== Segment start ==
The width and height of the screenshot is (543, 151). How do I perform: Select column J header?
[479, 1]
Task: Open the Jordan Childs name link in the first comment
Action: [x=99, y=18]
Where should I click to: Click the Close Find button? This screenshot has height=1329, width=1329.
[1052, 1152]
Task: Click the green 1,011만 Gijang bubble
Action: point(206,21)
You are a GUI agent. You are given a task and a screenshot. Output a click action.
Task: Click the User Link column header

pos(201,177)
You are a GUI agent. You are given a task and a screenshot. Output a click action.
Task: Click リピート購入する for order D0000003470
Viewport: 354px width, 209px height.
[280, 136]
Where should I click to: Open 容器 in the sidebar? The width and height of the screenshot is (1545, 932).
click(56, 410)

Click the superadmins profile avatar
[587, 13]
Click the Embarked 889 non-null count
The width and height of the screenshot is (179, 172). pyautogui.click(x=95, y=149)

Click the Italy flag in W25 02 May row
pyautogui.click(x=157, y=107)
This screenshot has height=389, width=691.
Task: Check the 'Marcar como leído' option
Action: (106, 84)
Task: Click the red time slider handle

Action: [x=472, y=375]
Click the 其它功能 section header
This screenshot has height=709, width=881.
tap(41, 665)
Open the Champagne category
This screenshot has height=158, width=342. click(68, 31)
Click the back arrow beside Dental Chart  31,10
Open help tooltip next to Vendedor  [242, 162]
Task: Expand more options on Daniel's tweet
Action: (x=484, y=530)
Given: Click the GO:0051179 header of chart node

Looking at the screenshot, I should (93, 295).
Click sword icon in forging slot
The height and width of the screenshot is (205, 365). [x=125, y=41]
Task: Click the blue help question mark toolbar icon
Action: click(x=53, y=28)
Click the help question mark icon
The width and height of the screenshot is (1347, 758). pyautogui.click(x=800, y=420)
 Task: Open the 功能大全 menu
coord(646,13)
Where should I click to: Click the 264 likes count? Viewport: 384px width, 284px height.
== Segment end ==
Task statement
Each record above has to be set down again, word for word.

Solution for this exercise
The width and height of the screenshot is (543, 151). How do I perform: Select column J header?
[479, 1]
Task: Open the Jordan Childs name link in the first comment
Action: [x=99, y=18]
Where should I click to: Click the Close Find button? This screenshot has height=1329, width=1329.
[1052, 1152]
Task: Click the green 1,011만 Gijang bubble
Action: point(206,21)
You are a GUI agent. You are given a task and a screenshot. Output a click action.
Task: Click the User Link column header

pos(201,177)
You are a GUI agent. You are given a task and a screenshot. Output a click action.
Task: Click リピート購入する for order D0000003470
Viewport: 354px width, 209px height.
[280, 136]
Where should I click to: Open 容器 in the sidebar? The width and height of the screenshot is (1545, 932).
click(56, 410)

Click the superadmins profile avatar
[587, 13]
Click the Embarked 889 non-null count
The width and height of the screenshot is (179, 172). pyautogui.click(x=95, y=149)

Click the Italy flag in W25 02 May row
pyautogui.click(x=157, y=107)
This screenshot has height=389, width=691.
Task: Check the 'Marcar como leído' option
Action: (106, 84)
Task: Click the red time slider handle

Action: [x=472, y=375]
Click the 其它功能 section header
This screenshot has height=709, width=881.
tap(41, 665)
Open the Champagne category
This screenshot has height=158, width=342. click(68, 31)
Click the back arrow beside Dental Chart  31,10
Open help tooltip next to Vendedor  [242, 162]
Task: Expand more options on Daniel's tweet
Action: (x=484, y=530)
Given: Click the GO:0051179 header of chart node

Looking at the screenshot, I should (93, 295).
Click sword icon in forging slot
The height and width of the screenshot is (205, 365). [x=125, y=41]
Task: Click the blue help question mark toolbar icon
Action: click(x=53, y=28)
Click the help question mark icon
The width and height of the screenshot is (1347, 758). pyautogui.click(x=800, y=420)
 Task: Open the 功能大全 menu
coord(646,13)
Where should I click to: Click the 264 likes count? Viewport: 384px width, 284px height.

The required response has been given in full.